Let's try some numbers:
10 x 10 = 100
15 x 15 = 225
16 x 16 = 256
17 x 17 = 289 (This is too big!)

So, the largest whole number for 'm' is 16.

Finally, we substitute m = 16 back into our number N = (60 * m)^2:
N = (60 * 16)^2
N = (960)^2
N = 960 * 960 = 921,600.

Let's quickly check our answer:
* Is it a 6-digit number? Yes, 921,600.
* Is it a perfect square? Yes, it's 960 squared.
* Is it divisible by 16, 18, and 45? Since it's a multiple of 720 (921,600 / 720 = 1280), yes, it is!
And because we found the largest 'm', it's the greatest such number!

Alternative answer

Answer: 921,600 Explain
This is a question about finding a perfect square number that's also a multiple of a few other numbers . The solving step is:

First, I thought about what the biggest 6-digit number is, which is 999,999. Our answer has to be less than or equal to this.

Then, the problem said the number had to be divisible by 16, 18, and 45. To be divisible by all of them, it has to be a multiple of their Least Common Multiple (LCM).
I found the LCM of 16, 18, and 45 by breaking them down into their prime factors:
16 = 2 × 2 × 2 × 2 (or 2^4)
18 = 2 × 3 × 3 (or 2^1 × 3^2)
45 = 3 × 3 × 5 (or 3^2 × 5^1)
To find the LCM, I take the highest power of each prime factor that appears: 2^4 × 3^2 × 5^1 = 16 × 9 × 5 = 720.
So, the number we're looking for must be a multiple of 720.

Next, the number has to be a "perfect square". This means it's a number you get by multiplying an integer by itself (like 4 = 2x2, 9 = 3x3).
For a number to be a perfect square, all the powers of its prime factors have to be even.
The prime factors of 720 are 2^4 × 3^2 × 5^1.
Notice that the power of 5 is 1, which is an odd number. For our number to be a perfect square, it must have an even power of 5. So, it needs at least one more 5.
This means our number must be `720` multiplied by `5`, and potentially by other perfect squares (like `k*k`, where `k` is a whole number).
So, the number must be in the form of `(720 × 5 × k^2)`.
Let's see what that looks like with prime factors: `(2^4 × 3^2 × 5^1 × 5^1 × k^2) = (2^4 × 3^2 × 5^2 × k^2)`.
This number can be written as `(2^2 × 3 × 5 × k)^2 = (4 × 3 × 5 × k)^2 = (60 × k)^2`.
So, the number we're looking for is a perfect square of a multiple of 60.
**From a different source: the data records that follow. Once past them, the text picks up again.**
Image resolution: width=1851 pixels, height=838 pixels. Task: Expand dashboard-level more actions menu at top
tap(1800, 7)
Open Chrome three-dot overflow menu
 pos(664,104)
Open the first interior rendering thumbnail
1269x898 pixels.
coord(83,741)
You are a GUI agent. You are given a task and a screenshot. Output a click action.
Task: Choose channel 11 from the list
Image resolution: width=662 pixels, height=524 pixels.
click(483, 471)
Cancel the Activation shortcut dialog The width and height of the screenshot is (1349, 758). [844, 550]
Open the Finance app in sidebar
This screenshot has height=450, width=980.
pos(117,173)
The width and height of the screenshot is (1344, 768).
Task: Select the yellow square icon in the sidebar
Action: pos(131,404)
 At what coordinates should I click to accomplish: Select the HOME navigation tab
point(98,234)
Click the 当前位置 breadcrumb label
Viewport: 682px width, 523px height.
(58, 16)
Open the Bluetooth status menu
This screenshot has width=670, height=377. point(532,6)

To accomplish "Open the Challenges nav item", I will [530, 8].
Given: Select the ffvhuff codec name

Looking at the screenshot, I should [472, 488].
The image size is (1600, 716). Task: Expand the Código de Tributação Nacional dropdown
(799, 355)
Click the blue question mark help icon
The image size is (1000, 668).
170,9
Now, we need the *greatest* 6-digit number that fits this.
So, `(60 × k)^2` must be close to 999,999 but not bigger than it.
I calculated `(60 × k)^2 = 3600 × k^2`.
So, we need `3600 × k^2 <= 999,999`.
To find `k^2`, I divided 999,999 by 3600:
`k^2 <= 999,999 / 3600`
`k^2 <= 277.77...`

I needed to find the biggest whole number `k` whose square is less than or equal to 277.77.
I tried some numbers:
10 × 10 = 100
15 × 15 = 225
16 × 16 = 256
17 × 17 = 289 (This is too big because 289 is greater than 277.77!)
So, the biggest whole number `k` we can use is 16.

Finally, I put `k = 16` back into our number form: `(60 × k)^2`.
Number = `(60 × 16)^2`
First, calculate `60 × 16 = 960`.
Then, calculate `960^2 = 960 × 960 = 921,600`.

This number is a 6-digit number, it's a perfect square (960*960), and because of how we built it, it's definitely divisible by 16, 18, and 45. And since we picked the largest `k` possible, it's the greatest such number!